Warmington also called Trudeau’s tweet “certainly better than his response after the Boston Marathon bombing.”
“We have to look at the root causes,” Warmington records Trudeau as saying about the bloody attack. “We don’t know if it was terrorism or a crazy domestic issue or a foreign issue.”
The Toronto Sun journalist only wished that Trudeau had exhibited the same outrage about Monday’s Toronto attack as he did about a Muslim mosque that was set on fire in Peterborough, an Ontario city, the day after the Paris terrorist attack last November. Trudeau called that incident “reprehensible” and said he was “profoundly disturbed,” as other Canadians he met were. Strong words that were conspicuously missing from his Tweet.
Trudeau also personally visited the mosque in January after its reopening.
On Tuesday, the reason for the hesitancy behind calling a spade a spade regarding Monday’s terrorist attack was revealed. Saunders warned against tying the attack in with any religion in case it may incite ‘Islamophobia’, a word that sometimes is used more often nowadays than the word ‘terrorism’ after such attacks. In other words, political correctness.
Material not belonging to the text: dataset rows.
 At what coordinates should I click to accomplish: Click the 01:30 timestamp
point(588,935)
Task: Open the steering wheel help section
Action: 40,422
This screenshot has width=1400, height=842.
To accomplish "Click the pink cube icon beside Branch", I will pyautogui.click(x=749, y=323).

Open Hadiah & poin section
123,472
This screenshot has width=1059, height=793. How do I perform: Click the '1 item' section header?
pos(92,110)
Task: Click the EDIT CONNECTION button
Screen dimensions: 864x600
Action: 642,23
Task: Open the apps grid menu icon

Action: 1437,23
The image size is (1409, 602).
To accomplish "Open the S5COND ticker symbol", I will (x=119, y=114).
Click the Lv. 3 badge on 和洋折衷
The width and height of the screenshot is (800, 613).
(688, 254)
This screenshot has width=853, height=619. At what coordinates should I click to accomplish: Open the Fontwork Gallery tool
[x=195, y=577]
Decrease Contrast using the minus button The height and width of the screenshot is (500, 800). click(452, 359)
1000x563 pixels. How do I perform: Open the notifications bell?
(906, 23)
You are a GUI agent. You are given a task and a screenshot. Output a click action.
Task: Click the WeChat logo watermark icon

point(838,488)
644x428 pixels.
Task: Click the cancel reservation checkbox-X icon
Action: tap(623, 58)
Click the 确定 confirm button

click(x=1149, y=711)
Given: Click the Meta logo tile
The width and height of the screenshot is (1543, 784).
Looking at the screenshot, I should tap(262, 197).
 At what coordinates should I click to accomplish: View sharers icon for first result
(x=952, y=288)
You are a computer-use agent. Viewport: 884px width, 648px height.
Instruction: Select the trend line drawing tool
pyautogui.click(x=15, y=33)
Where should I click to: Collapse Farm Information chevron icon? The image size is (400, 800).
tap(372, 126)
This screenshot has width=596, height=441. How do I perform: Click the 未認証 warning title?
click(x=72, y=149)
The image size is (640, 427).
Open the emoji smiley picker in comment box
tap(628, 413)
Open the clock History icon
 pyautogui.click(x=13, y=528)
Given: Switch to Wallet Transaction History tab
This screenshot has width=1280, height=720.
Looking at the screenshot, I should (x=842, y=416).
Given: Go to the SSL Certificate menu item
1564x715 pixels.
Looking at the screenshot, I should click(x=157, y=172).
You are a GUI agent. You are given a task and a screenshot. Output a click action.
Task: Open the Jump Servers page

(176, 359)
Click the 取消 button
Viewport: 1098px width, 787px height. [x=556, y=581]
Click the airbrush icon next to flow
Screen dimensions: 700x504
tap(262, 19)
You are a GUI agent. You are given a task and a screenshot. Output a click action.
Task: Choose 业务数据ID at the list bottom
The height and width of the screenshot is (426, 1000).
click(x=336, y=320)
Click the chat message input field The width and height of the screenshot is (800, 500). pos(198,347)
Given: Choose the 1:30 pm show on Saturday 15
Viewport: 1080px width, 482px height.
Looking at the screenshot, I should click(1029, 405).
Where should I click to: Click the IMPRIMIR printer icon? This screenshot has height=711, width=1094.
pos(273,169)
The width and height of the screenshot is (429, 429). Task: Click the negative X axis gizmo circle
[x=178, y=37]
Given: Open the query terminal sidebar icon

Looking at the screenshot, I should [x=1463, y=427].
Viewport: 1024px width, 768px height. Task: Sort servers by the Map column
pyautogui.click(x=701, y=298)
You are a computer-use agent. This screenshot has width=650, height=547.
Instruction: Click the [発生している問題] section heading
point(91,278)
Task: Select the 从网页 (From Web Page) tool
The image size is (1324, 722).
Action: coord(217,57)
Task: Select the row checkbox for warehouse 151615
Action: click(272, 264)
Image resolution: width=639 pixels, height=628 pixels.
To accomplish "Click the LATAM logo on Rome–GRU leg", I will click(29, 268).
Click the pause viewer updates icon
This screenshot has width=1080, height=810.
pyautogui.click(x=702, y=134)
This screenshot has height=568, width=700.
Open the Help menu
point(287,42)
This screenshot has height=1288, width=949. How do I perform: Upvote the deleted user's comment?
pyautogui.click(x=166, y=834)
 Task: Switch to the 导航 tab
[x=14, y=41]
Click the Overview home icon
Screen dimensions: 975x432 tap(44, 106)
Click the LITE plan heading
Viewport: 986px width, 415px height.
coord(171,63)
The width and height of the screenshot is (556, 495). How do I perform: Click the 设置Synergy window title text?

Saunders believes that while “certain comments were made that fit a profile,” more than one statement is needed to discern whether it was a terror attack.
“One of the things I want to be very, very careful of when it comes to the security piece is that we don’t go to the Islamophobia nonsense,” he said. “I don’t want this categorizing a large group of people. That would be very unfair and very inaccurate.”
But while no one is saying that a whole group of people is guilty of the attack, many believe that it does have something to do with a specific religion and its holy book with its verses instructing believers to kill infidels. After all, individual Islamic terrorists, terrorist groups and entities like the Islamic State and Boko Harem themselves say these are what provide the motives for their hate-filled, murderous rampages.
People also believe that there are greater evils in the world than Islamophobia. And one of the worst of them all is terrorism. Not to realize this, and to even equate them, as some in the West now appear to do, shows a terrible and dangerous lack of a sense of proportion.
One therefore should not be ruled by political correctness and political considerations when it comes to calling things concerning terrorism by their correct names and pointing out their sources. Lives depend on this correct identification. After all, saving lives, including Muslim lives, is not Islamophobic.